Task goal
Copy out the full set of records. Keep every word the same.
===============
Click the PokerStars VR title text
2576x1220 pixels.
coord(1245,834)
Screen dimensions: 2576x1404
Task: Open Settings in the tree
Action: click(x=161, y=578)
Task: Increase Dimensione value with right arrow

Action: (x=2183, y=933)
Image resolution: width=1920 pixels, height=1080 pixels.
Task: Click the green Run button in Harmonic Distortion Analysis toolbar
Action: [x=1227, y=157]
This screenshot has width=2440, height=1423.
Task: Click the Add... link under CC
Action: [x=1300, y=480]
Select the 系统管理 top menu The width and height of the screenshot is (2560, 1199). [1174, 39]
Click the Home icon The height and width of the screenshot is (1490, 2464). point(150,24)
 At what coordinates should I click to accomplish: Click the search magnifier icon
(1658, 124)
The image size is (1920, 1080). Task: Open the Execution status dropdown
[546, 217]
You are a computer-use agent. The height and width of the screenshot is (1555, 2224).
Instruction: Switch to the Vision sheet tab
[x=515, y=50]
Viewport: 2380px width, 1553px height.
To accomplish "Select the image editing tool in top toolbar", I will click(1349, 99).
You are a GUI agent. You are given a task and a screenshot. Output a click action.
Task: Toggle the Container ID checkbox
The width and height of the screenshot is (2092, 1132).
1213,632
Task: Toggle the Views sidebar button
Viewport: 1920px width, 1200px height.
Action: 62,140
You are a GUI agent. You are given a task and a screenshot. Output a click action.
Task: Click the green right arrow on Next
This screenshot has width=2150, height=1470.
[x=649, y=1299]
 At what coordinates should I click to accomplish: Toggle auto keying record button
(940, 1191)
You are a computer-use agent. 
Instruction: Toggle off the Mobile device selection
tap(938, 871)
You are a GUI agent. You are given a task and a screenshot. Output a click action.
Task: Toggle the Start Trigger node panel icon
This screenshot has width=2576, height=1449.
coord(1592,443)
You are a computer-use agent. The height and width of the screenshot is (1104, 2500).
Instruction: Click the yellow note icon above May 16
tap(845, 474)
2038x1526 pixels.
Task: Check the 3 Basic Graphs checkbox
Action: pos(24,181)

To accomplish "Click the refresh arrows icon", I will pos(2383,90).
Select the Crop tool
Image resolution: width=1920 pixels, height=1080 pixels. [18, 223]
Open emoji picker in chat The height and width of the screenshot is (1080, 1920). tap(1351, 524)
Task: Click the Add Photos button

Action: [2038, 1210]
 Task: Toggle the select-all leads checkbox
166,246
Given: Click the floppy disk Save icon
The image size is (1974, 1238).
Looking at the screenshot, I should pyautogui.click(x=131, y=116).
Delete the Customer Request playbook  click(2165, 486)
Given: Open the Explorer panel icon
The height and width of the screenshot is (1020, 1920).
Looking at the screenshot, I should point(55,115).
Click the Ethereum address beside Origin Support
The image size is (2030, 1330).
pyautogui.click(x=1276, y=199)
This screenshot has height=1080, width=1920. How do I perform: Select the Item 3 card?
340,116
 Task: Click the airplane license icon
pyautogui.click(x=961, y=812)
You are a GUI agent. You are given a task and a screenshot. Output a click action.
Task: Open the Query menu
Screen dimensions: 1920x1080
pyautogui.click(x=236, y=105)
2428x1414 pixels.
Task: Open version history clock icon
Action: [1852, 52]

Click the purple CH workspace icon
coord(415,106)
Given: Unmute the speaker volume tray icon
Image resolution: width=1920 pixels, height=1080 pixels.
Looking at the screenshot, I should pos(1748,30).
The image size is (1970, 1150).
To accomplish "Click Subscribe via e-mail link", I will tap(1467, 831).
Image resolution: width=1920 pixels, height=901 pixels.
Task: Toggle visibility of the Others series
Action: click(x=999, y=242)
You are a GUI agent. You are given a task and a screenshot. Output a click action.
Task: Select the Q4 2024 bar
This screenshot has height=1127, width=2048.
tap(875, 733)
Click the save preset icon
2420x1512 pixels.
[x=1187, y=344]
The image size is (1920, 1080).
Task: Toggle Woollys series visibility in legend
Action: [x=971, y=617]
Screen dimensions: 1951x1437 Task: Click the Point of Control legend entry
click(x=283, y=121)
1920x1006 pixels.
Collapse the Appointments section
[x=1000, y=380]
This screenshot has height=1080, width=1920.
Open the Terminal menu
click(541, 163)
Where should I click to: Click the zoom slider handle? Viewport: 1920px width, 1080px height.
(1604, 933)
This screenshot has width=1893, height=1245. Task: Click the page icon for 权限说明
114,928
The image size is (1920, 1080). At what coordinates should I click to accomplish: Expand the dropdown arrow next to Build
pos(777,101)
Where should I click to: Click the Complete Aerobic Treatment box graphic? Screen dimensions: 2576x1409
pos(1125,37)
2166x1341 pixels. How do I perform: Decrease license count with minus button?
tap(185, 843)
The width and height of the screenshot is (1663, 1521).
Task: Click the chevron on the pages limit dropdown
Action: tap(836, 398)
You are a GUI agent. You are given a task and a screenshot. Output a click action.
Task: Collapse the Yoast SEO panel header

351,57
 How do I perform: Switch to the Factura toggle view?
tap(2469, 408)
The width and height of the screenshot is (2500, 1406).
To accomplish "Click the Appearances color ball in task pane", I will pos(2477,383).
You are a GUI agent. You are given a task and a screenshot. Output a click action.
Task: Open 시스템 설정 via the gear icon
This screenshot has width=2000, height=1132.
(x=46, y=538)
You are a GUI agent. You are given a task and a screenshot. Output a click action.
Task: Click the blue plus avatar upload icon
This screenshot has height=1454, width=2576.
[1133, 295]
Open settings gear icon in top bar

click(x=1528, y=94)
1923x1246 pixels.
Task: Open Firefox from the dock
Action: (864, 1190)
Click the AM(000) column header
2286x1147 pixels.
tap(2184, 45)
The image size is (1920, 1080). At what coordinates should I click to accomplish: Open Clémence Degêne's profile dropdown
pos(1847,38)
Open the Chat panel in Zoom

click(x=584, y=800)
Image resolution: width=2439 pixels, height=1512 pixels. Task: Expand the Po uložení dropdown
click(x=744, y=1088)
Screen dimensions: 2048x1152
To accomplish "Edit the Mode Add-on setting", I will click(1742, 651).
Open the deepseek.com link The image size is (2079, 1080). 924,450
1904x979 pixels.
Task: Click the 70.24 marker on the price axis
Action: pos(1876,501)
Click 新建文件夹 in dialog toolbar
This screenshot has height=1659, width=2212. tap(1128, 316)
===============
Result of this exercise
Click the PokerStars VR title text
2576x1220 pixels.
coord(1245,834)
Screen dimensions: 2576x1404
Task: Open Settings in the tree
Action: click(x=161, y=578)
Task: Increase Dimensione value with right arrow

Action: (x=2183, y=933)
Image resolution: width=1920 pixels, height=1080 pixels.
Task: Click the green Run button in Harmonic Distortion Analysis toolbar
Action: [x=1227, y=157]
This screenshot has width=2440, height=1423.
Task: Click the Add... link under CC
Action: [x=1300, y=480]
Select the 系统管理 top menu The width and height of the screenshot is (2560, 1199). [1174, 39]
Click the Home icon The height and width of the screenshot is (1490, 2464). point(150,24)
 At what coordinates should I click to accomplish: Click the search magnifier icon
(1658, 124)
The image size is (1920, 1080). Task: Open the Execution status dropdown
[546, 217]
You are a computer-use agent. The height and width of the screenshot is (1555, 2224).
Instruction: Switch to the Vision sheet tab
[x=515, y=50]
Viewport: 2380px width, 1553px height.
To accomplish "Select the image editing tool in top toolbar", I will click(1349, 99).
You are a GUI agent. You are given a task and a screenshot. Output a click action.
Task: Toggle the Container ID checkbox
The width and height of the screenshot is (2092, 1132).
1213,632
Task: Toggle the Views sidebar button
Viewport: 1920px width, 1200px height.
Action: 62,140
You are a GUI agent. You are given a task and a screenshot. Output a click action.
Task: Click the green right arrow on Next
This screenshot has width=2150, height=1470.
[x=649, y=1299]
 At what coordinates should I click to accomplish: Toggle auto keying record button
(940, 1191)
You are a computer-use agent. 
Instruction: Toggle off the Mobile device selection
tap(938, 871)
You are a GUI agent. You are given a task and a screenshot. Output a click action.
Task: Toggle the Start Trigger node panel icon
This screenshot has width=2576, height=1449.
coord(1592,443)
You are a computer-use agent. The height and width of the screenshot is (1104, 2500).
Instruction: Click the yellow note icon above May 16
tap(845, 474)
2038x1526 pixels.
Task: Check the 3 Basic Graphs checkbox
Action: pos(24,181)

To accomplish "Click the refresh arrows icon", I will pos(2383,90).
Select the Crop tool
Image resolution: width=1920 pixels, height=1080 pixels. [18, 223]
Open emoji picker in chat The height and width of the screenshot is (1080, 1920). tap(1351, 524)
Task: Click the Add Photos button

Action: [2038, 1210]
 Task: Toggle the select-all leads checkbox
166,246
Given: Click the floppy disk Save icon
The image size is (1974, 1238).
Looking at the screenshot, I should pyautogui.click(x=131, y=116).
Delete the Customer Request playbook  click(2165, 486)
Given: Open the Explorer panel icon
The height and width of the screenshot is (1020, 1920).
Looking at the screenshot, I should point(55,115).
Click the Ethereum address beside Origin Support
The image size is (2030, 1330).
pyautogui.click(x=1276, y=199)
This screenshot has height=1080, width=1920. How do I perform: Select the Item 3 card?
340,116
 Task: Click the airplane license icon
pyautogui.click(x=961, y=812)
You are a GUI agent. You are given a task and a screenshot. Output a click action.
Task: Open the Query menu
Screen dimensions: 1920x1080
pyautogui.click(x=236, y=105)
2428x1414 pixels.
Task: Open version history clock icon
Action: [1852, 52]

Click the purple CH workspace icon
coord(415,106)
Given: Unmute the speaker volume tray icon
Image resolution: width=1920 pixels, height=1080 pixels.
Looking at the screenshot, I should pos(1748,30).
The image size is (1970, 1150).
To accomplish "Click Subscribe via e-mail link", I will tap(1467, 831).
Image resolution: width=1920 pixels, height=901 pixels.
Task: Toggle visibility of the Others series
Action: click(x=999, y=242)
You are a GUI agent. You are given a task and a screenshot. Output a click action.
Task: Select the Q4 2024 bar
This screenshot has height=1127, width=2048.
tap(875, 733)
Click the save preset icon
2420x1512 pixels.
[x=1187, y=344]
The image size is (1920, 1080).
Task: Toggle Woollys series visibility in legend
Action: [x=971, y=617]
Screen dimensions: 1951x1437 Task: Click the Point of Control legend entry
click(x=283, y=121)
1920x1006 pixels.
Collapse the Appointments section
[x=1000, y=380]
This screenshot has height=1080, width=1920.
Open the Terminal menu
click(541, 163)
Where should I click to: Click the zoom slider handle? Viewport: 1920px width, 1080px height.
(1604, 933)
This screenshot has width=1893, height=1245. Task: Click the page icon for 权限说明
114,928
The image size is (1920, 1080). At what coordinates should I click to accomplish: Expand the dropdown arrow next to Build
pos(777,101)
Where should I click to: Click the Complete Aerobic Treatment box graphic? Screen dimensions: 2576x1409
pos(1125,37)
2166x1341 pixels. How do I perform: Decrease license count with minus button?
tap(185, 843)
The width and height of the screenshot is (1663, 1521).
Task: Click the chevron on the pages limit dropdown
Action: tap(836, 398)
You are a GUI agent. You are given a task and a screenshot. Output a click action.
Task: Collapse the Yoast SEO panel header

351,57
 How do I perform: Switch to the Factura toggle view?
tap(2469, 408)
The width and height of the screenshot is (2500, 1406).
To accomplish "Click the Appearances color ball in task pane", I will pos(2477,383).
You are a GUI agent. You are given a task and a screenshot. Output a click action.
Task: Open 시스템 설정 via the gear icon
This screenshot has width=2000, height=1132.
(x=46, y=538)
You are a GUI agent. You are given a task and a screenshot. Output a click action.
Task: Click the blue plus avatar upload icon
This screenshot has height=1454, width=2576.
[1133, 295]
Open settings gear icon in top bar

click(x=1528, y=94)
1923x1246 pixels.
Task: Open Firefox from the dock
Action: (864, 1190)
Click the AM(000) column header
2286x1147 pixels.
tap(2184, 45)
The image size is (1920, 1080). At what coordinates should I click to accomplish: Open Clémence Degêne's profile dropdown
pos(1847,38)
Open the Chat panel in Zoom

click(x=584, y=800)
Image resolution: width=2439 pixels, height=1512 pixels. Task: Expand the Po uložení dropdown
click(x=744, y=1088)
Screen dimensions: 2048x1152
To accomplish "Edit the Mode Add-on setting", I will click(1742, 651).
Open the deepseek.com link The image size is (2079, 1080). 924,450
1904x979 pixels.
Task: Click the 70.24 marker on the price axis
Action: pos(1876,501)
Click 新建文件夹 in dialog toolbar
This screenshot has height=1659, width=2212. tap(1128, 316)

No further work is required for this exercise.